━━━ SOURCE INFORMATION ━━━
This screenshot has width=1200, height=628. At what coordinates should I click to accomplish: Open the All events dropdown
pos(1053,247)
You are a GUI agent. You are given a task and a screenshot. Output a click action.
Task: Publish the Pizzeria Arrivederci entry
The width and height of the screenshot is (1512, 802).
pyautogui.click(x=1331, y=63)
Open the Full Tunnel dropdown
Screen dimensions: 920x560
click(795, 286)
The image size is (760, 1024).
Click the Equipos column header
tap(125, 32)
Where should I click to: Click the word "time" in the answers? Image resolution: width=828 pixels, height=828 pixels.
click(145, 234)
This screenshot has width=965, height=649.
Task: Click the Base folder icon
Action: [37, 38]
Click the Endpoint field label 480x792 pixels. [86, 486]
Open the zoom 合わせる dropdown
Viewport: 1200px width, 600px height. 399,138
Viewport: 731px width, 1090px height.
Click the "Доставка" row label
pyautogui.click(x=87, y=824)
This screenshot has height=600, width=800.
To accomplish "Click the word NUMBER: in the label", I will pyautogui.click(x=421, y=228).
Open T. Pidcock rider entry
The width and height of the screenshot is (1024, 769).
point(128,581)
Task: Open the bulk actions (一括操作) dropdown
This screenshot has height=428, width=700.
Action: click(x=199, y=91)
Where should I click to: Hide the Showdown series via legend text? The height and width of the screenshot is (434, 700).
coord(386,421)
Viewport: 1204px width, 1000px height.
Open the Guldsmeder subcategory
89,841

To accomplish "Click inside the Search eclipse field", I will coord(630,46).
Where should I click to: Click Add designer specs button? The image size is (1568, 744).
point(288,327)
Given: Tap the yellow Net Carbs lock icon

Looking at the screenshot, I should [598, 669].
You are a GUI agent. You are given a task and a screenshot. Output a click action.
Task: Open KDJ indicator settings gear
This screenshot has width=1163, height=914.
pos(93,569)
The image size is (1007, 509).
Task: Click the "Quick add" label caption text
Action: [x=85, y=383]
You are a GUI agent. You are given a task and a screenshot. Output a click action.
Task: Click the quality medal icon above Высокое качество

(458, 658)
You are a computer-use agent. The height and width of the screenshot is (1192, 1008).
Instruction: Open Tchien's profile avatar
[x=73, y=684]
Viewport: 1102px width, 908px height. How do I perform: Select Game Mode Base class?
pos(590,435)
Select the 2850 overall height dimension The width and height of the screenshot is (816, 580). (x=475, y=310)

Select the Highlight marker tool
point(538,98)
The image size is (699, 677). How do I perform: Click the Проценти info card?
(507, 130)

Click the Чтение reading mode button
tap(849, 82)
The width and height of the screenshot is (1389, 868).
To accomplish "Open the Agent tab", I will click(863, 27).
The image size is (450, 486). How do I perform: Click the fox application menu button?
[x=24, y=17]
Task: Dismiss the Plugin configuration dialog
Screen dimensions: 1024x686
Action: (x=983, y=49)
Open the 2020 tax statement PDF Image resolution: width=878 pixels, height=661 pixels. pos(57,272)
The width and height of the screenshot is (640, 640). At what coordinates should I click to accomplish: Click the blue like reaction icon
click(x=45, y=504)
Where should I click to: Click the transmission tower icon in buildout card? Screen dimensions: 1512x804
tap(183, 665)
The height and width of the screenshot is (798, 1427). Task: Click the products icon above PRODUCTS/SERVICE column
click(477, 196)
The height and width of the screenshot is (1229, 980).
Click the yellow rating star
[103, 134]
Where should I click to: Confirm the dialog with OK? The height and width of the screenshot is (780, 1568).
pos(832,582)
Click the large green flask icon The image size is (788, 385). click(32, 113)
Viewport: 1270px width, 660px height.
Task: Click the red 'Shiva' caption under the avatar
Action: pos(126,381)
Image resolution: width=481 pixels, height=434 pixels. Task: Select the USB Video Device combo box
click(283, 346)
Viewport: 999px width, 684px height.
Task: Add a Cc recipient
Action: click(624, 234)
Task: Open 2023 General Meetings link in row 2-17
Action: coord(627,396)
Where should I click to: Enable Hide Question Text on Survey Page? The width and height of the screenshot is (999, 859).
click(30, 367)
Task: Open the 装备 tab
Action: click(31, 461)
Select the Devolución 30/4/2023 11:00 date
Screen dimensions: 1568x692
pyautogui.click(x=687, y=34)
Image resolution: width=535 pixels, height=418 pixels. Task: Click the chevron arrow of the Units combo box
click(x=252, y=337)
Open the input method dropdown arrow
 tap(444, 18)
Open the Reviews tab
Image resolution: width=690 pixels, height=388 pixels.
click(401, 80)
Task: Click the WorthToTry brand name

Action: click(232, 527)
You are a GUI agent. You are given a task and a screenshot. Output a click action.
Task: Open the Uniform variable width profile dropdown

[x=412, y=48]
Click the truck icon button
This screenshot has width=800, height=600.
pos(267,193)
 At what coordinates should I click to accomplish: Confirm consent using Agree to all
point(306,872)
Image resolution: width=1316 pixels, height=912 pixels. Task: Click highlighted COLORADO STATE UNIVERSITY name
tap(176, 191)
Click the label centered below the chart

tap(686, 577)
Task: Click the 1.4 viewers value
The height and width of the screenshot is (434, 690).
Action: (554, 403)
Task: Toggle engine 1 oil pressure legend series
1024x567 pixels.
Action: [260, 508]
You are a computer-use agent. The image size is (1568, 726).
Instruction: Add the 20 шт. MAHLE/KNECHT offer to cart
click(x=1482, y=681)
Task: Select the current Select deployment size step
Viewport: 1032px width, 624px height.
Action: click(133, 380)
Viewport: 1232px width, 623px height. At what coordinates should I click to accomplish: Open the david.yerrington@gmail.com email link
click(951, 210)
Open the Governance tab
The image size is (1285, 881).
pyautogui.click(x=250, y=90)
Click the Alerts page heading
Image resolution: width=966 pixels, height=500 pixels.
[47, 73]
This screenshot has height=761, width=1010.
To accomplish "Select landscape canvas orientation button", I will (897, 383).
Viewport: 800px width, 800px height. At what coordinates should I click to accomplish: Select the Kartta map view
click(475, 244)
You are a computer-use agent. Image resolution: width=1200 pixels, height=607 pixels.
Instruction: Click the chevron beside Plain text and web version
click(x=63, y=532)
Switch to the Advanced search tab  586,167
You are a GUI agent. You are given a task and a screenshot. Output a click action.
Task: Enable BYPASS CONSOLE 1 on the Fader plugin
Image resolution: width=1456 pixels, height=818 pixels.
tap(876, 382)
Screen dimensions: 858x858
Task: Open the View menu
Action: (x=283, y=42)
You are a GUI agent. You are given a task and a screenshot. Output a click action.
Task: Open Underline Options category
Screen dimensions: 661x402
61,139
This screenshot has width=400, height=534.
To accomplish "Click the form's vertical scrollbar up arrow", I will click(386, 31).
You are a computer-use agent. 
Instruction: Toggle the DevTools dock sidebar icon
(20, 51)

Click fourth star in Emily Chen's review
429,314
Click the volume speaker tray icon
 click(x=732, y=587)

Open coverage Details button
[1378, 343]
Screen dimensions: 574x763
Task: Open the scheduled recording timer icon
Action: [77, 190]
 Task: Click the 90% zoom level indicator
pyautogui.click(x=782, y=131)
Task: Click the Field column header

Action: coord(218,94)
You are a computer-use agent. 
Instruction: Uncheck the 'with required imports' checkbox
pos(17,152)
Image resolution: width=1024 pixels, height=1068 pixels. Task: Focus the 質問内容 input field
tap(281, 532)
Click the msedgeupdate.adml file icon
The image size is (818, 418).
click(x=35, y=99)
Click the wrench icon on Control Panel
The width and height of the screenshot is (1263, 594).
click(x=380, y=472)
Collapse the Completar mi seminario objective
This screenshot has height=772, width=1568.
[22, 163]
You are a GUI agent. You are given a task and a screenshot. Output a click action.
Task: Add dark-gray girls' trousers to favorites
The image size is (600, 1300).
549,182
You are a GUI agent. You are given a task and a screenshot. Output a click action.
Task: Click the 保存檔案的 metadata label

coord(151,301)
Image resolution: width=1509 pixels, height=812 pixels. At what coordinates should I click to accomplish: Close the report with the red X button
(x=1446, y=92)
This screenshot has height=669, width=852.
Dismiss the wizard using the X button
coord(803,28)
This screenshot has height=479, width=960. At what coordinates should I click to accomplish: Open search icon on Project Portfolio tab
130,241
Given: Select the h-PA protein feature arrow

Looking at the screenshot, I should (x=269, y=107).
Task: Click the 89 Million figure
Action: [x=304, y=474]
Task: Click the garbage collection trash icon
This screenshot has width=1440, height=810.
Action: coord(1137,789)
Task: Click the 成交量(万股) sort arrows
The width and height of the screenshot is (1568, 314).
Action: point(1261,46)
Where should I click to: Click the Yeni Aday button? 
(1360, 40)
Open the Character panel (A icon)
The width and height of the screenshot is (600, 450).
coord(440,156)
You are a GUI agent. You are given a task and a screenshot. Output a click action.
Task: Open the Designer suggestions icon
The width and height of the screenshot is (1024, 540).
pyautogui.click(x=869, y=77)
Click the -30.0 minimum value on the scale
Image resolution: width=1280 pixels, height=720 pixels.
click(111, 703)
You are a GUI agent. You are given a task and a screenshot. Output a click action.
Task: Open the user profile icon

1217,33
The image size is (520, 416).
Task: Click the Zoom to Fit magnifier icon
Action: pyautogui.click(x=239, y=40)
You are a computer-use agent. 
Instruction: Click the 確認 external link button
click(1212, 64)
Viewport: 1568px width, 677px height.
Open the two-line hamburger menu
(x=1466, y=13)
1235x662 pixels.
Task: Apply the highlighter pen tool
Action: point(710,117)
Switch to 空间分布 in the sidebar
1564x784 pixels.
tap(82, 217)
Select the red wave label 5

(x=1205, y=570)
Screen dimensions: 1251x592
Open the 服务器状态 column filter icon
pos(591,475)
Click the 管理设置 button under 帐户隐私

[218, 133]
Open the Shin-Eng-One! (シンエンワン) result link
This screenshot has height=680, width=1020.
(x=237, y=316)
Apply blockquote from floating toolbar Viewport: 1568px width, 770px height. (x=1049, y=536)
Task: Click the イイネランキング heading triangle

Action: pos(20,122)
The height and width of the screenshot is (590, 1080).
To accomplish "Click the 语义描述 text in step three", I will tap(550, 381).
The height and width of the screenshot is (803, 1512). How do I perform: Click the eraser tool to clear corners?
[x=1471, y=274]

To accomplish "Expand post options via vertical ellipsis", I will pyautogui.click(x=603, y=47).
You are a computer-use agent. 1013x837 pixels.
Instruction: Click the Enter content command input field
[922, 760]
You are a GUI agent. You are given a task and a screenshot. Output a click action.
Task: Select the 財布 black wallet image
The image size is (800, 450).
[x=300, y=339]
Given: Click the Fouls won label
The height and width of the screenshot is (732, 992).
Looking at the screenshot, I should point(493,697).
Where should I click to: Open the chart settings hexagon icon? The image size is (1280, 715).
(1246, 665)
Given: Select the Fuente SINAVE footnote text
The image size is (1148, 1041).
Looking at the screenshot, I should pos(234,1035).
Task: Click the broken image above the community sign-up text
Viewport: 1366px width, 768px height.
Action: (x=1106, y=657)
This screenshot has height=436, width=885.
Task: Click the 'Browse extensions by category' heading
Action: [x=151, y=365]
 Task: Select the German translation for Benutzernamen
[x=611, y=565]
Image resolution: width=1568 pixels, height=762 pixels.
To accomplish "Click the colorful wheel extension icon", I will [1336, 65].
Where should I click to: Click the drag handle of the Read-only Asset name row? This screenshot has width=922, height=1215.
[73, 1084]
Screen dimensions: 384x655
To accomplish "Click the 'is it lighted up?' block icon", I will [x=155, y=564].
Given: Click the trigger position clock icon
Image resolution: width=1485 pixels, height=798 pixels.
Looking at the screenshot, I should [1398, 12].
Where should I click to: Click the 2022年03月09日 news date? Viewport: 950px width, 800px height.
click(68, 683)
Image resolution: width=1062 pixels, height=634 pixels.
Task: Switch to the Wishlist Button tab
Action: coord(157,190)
━━━
▸ INSTRUCTIONS TO FOLLOW
What is the number of lines in the preceding entries that hold the string "entry"? Give it alone.

▸ TASK RESULT
2